La Grèce arrête un officier de l’armée de l’air soupçonné d’espionnage au profit de la Chine

Les autorités grecques ont arrêté un officier de l’armée de l’air suspecté d’avoir mené des activités d’espionnage. Il aurait collecté puis transmis à la Chine des informations militaires classifiées, dont certains documents liés à l’OTAN.

EURACTIV.com
In this photo illustration a People’s Republic of China flag
HONG KONG - 2019/04/05: In this photo illustration a People's Republic of China flag is seen on an Android mobile device with a figure of hacker in the background. (Photo Illustration by Budrul Chukrut/SOPA Images/LightRocket via Getty Images) [Photo Illustration by Budrul Chukrut/SOPA Images/LightRocket via Getty Images)]

L’interpellation s’est déroulée tôt jeudi 5 février au sein d’une installation militaire.
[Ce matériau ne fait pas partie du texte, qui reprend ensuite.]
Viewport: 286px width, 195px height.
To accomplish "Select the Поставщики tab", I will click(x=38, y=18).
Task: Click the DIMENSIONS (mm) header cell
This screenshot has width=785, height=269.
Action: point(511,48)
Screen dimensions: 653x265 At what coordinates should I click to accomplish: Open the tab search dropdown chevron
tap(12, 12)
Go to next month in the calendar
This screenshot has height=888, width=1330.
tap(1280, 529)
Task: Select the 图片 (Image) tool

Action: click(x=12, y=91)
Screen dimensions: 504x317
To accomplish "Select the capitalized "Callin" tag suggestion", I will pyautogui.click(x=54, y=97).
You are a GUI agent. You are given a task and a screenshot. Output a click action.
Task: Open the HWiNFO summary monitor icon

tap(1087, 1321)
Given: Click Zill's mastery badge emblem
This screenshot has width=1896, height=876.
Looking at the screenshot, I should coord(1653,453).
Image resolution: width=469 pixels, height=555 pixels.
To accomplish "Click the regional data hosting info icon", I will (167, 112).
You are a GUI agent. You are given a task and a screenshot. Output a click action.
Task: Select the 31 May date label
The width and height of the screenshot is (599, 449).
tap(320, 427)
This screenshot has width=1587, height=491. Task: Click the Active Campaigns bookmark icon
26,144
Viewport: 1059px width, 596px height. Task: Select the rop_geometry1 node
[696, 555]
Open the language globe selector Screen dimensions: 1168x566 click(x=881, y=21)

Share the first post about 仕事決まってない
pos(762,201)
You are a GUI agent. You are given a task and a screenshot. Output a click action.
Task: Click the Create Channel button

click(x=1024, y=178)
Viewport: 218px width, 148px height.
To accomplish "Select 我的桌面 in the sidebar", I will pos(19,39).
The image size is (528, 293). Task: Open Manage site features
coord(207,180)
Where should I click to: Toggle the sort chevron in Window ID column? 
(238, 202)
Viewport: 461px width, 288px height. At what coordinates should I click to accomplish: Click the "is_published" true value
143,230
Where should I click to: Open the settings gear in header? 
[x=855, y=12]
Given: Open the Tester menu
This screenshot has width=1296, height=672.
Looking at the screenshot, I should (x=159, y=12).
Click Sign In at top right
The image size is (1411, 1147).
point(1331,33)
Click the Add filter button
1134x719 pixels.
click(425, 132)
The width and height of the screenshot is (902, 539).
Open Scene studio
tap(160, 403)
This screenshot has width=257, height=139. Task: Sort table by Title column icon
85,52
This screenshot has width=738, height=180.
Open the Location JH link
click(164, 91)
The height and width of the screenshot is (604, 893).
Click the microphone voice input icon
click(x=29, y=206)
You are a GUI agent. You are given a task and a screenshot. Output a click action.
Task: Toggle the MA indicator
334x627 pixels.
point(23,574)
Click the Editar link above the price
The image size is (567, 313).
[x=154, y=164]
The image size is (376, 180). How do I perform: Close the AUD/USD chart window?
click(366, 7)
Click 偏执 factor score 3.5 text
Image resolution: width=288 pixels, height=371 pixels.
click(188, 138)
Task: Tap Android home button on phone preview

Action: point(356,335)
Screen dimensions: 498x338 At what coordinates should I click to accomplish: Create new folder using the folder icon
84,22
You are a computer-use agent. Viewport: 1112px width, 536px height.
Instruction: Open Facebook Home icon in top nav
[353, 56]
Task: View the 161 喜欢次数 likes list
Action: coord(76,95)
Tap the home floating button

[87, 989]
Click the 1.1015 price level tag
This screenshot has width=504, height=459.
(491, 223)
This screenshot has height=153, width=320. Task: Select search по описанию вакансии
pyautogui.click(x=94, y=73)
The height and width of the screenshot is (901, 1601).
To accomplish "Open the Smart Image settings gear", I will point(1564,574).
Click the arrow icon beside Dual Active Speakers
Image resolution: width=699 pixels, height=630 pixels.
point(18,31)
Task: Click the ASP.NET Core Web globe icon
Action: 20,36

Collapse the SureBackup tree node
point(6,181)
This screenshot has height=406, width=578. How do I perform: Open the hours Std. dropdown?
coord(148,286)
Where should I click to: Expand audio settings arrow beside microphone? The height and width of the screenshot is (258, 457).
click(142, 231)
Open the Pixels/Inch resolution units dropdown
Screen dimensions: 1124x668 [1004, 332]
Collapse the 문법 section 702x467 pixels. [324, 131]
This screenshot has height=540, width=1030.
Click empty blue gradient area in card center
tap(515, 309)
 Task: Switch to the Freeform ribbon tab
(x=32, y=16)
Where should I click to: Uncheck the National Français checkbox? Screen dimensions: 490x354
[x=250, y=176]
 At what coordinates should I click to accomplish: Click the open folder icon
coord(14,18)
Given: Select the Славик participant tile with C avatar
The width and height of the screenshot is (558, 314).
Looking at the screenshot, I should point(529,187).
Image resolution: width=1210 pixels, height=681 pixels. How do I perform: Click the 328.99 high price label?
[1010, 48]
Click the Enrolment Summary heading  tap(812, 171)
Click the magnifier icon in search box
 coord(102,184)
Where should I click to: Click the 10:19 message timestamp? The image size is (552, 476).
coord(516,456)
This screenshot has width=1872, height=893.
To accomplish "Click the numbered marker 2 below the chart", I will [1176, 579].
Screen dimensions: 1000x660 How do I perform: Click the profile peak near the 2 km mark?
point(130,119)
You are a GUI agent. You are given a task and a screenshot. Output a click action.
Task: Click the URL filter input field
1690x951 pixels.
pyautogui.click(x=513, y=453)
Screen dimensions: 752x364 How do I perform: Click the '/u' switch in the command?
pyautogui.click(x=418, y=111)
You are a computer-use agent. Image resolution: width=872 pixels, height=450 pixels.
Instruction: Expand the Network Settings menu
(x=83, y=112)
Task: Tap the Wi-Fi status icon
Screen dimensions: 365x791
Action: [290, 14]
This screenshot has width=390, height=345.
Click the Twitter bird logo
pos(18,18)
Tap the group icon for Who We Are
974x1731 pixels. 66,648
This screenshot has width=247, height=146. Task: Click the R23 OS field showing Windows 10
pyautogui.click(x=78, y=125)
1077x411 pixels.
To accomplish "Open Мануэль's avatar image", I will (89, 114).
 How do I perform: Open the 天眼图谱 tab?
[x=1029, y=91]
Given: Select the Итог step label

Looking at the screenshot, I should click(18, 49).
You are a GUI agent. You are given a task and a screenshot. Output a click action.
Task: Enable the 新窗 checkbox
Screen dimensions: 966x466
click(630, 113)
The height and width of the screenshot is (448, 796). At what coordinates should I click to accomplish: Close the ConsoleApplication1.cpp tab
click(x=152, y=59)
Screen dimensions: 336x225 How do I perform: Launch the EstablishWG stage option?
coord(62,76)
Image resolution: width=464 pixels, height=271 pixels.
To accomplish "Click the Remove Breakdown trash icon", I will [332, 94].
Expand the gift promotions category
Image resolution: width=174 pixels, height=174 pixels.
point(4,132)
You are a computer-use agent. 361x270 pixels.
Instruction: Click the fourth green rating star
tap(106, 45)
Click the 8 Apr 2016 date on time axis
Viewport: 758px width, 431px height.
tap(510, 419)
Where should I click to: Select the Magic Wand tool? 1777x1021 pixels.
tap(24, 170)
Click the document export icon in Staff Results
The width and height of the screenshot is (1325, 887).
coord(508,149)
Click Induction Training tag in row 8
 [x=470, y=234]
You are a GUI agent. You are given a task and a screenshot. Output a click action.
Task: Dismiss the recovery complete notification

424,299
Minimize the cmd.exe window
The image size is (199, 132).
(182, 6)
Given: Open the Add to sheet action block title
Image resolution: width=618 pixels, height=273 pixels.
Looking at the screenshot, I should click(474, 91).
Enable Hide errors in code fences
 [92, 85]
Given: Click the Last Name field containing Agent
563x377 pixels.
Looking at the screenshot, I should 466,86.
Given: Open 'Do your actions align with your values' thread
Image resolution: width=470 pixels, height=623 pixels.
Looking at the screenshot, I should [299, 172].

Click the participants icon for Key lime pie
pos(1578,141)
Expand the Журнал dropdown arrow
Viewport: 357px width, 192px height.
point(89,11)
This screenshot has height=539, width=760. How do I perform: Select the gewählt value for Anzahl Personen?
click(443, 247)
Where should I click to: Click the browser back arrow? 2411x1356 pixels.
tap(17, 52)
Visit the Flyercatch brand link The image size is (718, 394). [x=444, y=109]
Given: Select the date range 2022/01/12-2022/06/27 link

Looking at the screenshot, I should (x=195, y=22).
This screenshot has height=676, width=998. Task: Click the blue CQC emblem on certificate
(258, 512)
L’opération a été menée en coordination avec les services de renseignement grecs, selon un communiqué de l’état-major de la défense nationale hellénique.

D’après les autorités, l’officier aurait utilisé un logiciel spécialisé classifié pour transférer des informations sensibles vers Pékin. Le ministère de la Défense a précisé que le suspect, âgé de 50 ans, pourrait également être déchu de sa nationalité grecque.

Les autorités qualifient l’affaire de particulièrement sérieuse, estimant qu’elle pourrait relever d’un cas classique d’espionnage si les faits sont confirmés. Elles ont toutefois souligné que, selon les éléments disponibles à ce stade, l’incident ne semble pas impliquer la Turquie voisine, malgré les tensions actuelles entre les deux pays, mais qu’il pourrait avoir des répercussions plus larges, notamment pour les États-Unis.

L’enquête a débuté il y a plusieurs mois, à la suite d’informations transmises aux autorités grecques par les services de renseignement d’un pays allié, selon le quotidien To Vima.